In November of 2020, SoftBank provided Greensill with emergency $440m funding via the second Vision Fund, four months before the supply-chain finance company filed for bankruptcy.
Akshay Naheta led on paying $2.8bn for a 40 per cent stake in the Norwegian group AutoStore © Lucy Nicholson/Reuters
While investments by the fund do not always need to be cleared by the Japanese group’s investment committee, the Greensill funding was scrutinised by the committees of both VFII and SoftBank Group. Son and Rajeev Misra, head of the Vision Fund, sit on both committees.
If Masa had already said yes, who am I to object?
According to one person familiar with the transaction, the group’s four-member investment committee reached nearly identical conclusions with the VFII although troubles within Greensill had already surfaced by then. “Even though it went up to SoftBank Group’s investment committee, there was no second-guessing of what the VFII has decided to do,” the person said.
People close to the company also say that it is difficult to challenge a decision that Son has already made at the Vision Fund level even if the deals are reviewed by the group. “If Masa had already said yes, who am I to object?” said one of the people.
SoftBank said the group and its subsidiaries conduct “very thorough” due diligence and compliance in evaluating potential investments. “The SBG investment committee includes several members who are not on the Vision Fund 2 investment committee, each of whom makes an independent decision to approve or reject any given transaction,” it added.
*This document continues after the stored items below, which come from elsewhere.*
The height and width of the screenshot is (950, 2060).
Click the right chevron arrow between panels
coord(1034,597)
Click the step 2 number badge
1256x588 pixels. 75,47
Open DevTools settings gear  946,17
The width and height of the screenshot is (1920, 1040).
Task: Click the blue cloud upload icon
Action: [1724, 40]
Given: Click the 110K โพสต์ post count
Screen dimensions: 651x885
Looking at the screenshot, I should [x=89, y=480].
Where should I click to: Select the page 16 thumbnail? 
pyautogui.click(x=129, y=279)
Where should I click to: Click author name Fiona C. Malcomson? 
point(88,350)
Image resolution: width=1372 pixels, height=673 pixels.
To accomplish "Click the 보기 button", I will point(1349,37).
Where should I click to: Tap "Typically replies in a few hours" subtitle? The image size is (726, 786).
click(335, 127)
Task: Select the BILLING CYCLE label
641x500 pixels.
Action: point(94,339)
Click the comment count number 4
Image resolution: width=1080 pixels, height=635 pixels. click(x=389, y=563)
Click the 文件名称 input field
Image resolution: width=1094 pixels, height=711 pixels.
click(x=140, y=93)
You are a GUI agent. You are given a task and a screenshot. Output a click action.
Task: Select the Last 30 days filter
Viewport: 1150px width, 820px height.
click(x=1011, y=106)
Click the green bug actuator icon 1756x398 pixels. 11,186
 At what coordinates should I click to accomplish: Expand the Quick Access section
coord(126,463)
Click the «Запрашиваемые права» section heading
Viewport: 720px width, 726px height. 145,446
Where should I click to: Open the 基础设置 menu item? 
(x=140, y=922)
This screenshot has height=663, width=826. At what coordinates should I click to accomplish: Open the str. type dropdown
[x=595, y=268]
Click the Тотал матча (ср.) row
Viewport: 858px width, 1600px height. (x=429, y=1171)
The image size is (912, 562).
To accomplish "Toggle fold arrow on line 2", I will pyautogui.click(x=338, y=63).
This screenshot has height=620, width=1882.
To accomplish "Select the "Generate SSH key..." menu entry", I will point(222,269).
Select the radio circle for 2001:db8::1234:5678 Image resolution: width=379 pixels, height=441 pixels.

Tim Mackey, chief compliance officer and chief legal officer, has told employees that he wants to build a transparent culture where they can freely express concerns about compliance and governance. “Masa shares the view that employees should speak up,” one person close to the company said.
But his dual role has created a situation where it may be difficult to flag compliance issues for deals when he is also in charge of legally approving the same transactions.
SoftBank said a dual role was not unusual globally, adding that it had a deputy compliance officer to lead the compliance role in case there was any conflict of interest.
But people within the company worry that Mackey may struggle to create the strict compliance culture despite his pledges to do so.